> **DATA PROVIDED**

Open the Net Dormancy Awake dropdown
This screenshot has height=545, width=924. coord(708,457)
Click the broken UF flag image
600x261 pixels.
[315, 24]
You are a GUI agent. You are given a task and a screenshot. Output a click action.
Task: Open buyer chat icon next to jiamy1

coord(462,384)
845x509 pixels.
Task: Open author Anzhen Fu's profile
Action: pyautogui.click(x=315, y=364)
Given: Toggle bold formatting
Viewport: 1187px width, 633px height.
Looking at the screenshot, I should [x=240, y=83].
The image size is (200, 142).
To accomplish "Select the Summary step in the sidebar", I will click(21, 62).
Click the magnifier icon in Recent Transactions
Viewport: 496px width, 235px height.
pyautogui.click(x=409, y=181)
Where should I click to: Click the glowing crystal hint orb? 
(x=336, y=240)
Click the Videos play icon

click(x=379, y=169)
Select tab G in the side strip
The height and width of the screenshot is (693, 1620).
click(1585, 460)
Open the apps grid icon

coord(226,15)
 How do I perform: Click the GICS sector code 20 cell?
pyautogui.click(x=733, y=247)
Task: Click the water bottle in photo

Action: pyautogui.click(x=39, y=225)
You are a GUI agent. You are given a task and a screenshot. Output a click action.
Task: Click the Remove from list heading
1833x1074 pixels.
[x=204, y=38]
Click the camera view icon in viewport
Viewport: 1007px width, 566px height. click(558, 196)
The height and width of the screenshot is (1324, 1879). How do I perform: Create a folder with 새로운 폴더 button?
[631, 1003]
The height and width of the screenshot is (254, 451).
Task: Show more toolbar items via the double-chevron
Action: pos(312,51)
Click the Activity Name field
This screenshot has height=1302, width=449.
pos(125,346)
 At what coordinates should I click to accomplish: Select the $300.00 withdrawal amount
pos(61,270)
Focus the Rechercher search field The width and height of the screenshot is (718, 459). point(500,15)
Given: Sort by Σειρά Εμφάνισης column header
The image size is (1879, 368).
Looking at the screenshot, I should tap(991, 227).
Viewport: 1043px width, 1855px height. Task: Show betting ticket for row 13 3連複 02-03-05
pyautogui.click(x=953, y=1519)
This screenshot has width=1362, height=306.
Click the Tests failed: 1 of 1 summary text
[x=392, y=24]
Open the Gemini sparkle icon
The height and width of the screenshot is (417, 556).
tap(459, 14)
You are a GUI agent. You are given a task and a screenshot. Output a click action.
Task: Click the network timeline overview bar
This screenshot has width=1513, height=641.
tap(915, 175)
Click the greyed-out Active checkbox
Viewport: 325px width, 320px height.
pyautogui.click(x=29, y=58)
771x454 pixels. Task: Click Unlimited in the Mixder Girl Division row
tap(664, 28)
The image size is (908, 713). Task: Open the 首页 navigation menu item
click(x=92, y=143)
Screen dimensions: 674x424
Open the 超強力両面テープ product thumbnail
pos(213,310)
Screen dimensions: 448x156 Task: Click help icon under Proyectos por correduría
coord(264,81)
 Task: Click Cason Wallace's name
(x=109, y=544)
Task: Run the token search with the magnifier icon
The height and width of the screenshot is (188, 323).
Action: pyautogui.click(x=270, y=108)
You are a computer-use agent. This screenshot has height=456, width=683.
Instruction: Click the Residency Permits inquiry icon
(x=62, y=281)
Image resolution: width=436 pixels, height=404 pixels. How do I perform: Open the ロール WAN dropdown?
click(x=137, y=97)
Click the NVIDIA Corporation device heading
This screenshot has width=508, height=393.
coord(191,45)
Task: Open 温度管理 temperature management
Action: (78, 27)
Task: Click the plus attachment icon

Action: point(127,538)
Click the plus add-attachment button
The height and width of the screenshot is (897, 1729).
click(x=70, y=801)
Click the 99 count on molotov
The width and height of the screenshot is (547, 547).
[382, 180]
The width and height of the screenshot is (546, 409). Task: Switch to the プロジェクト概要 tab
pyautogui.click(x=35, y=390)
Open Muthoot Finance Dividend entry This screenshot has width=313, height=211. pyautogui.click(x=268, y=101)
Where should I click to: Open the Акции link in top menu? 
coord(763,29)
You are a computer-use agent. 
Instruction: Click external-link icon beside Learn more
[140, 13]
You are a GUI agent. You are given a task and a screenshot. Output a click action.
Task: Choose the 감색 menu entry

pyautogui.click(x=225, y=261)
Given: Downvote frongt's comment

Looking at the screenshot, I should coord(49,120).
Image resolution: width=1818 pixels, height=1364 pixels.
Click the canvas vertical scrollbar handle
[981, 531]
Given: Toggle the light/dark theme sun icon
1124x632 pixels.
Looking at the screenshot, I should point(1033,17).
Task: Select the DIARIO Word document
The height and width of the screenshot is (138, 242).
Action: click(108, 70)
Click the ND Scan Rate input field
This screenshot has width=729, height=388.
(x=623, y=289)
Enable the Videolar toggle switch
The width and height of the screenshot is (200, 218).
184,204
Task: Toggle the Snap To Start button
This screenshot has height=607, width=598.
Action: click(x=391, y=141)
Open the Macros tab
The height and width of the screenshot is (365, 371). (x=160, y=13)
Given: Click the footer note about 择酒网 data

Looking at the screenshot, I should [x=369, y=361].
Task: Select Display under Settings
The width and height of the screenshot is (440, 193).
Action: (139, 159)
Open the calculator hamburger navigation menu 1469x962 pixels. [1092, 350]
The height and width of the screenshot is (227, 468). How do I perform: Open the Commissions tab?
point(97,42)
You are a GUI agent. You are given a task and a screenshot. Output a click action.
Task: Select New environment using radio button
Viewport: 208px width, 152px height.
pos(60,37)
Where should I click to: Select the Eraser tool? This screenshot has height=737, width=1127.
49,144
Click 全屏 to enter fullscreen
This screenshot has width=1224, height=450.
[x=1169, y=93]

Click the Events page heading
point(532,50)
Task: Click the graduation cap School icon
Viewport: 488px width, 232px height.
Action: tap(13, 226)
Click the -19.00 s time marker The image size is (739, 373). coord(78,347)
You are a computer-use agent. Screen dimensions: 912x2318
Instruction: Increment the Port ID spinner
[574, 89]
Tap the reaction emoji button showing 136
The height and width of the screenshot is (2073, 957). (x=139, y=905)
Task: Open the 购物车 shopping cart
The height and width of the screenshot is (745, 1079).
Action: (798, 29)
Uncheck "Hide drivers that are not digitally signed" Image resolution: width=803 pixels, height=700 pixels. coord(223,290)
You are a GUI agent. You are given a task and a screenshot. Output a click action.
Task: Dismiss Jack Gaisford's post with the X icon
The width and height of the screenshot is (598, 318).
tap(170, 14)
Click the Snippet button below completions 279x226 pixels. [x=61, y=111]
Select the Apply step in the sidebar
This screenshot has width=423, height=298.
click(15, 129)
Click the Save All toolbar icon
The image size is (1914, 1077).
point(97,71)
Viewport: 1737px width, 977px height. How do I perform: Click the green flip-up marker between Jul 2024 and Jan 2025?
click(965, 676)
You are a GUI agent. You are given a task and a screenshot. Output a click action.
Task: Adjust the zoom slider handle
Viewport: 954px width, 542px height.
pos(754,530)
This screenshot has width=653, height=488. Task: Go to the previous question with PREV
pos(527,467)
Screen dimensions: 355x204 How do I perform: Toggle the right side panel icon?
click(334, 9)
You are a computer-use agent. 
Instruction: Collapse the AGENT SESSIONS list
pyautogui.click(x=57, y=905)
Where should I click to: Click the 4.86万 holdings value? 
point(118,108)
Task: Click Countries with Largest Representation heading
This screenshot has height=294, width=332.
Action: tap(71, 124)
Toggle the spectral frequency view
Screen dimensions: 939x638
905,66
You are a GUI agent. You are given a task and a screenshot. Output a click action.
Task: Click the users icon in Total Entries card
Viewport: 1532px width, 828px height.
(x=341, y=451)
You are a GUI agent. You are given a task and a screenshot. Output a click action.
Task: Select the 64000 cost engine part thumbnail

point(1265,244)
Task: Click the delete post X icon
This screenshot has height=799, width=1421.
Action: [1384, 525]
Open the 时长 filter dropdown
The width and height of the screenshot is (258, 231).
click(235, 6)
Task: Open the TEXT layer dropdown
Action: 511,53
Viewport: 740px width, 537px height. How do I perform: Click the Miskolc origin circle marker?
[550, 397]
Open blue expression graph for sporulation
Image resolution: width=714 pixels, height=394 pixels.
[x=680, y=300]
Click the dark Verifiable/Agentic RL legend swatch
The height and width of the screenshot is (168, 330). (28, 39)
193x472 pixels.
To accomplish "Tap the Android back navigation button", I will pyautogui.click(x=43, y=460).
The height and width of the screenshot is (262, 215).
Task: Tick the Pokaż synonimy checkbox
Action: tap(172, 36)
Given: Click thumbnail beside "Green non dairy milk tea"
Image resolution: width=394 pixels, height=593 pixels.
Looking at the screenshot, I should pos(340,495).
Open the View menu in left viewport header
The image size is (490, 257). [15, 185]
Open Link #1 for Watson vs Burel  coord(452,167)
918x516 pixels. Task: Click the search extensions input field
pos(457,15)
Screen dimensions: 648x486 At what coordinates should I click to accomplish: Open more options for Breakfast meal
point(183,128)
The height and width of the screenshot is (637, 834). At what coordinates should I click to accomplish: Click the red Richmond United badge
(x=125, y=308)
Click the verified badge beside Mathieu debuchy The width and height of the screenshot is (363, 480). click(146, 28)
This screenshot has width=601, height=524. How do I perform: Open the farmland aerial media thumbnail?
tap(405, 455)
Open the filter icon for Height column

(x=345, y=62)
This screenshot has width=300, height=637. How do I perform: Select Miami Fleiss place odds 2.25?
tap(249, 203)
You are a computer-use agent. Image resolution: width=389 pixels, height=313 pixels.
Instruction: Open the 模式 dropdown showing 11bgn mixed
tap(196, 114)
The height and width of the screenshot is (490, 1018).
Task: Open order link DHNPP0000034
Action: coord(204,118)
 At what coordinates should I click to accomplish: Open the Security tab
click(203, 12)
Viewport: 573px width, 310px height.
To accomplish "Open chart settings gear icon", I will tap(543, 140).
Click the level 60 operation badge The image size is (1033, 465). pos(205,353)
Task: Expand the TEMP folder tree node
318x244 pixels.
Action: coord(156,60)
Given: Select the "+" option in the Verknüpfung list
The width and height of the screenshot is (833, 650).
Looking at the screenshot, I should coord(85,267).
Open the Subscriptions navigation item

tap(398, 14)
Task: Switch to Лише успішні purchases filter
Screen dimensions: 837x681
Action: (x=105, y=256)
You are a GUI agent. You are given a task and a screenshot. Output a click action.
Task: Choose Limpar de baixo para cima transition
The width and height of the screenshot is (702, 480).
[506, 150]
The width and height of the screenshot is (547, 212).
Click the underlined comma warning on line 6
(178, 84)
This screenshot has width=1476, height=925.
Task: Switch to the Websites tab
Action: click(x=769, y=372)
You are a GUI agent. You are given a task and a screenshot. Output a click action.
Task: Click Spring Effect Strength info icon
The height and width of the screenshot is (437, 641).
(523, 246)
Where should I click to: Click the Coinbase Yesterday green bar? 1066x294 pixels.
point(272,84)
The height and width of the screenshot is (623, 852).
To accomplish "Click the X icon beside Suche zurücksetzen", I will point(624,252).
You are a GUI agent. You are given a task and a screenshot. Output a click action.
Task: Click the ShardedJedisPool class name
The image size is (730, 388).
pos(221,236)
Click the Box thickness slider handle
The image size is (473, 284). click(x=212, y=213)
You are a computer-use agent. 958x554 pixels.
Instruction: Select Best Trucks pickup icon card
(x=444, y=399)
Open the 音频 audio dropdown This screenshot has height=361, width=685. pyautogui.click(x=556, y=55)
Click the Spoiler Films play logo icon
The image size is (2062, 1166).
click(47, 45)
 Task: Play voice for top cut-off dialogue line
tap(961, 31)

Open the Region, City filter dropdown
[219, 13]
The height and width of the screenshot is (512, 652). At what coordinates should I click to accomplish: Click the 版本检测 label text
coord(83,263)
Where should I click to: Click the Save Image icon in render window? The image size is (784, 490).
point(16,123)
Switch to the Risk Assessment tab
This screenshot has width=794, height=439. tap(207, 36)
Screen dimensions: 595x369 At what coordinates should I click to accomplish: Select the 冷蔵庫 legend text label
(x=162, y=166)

> **PROBLEM STATEMENT**
Rewrite the records from the line with "The height and width of the screenshot is (637, 834)." to the line with "(x=125, y=308)", putting "blue" in place of "red" and keeping everything else the same.

> **REPLY TO THE TASK**
The height and width of the screenshot is (637, 834). At what coordinates should I click to accomplish: Click the blue Richmond United badge
(x=125, y=308)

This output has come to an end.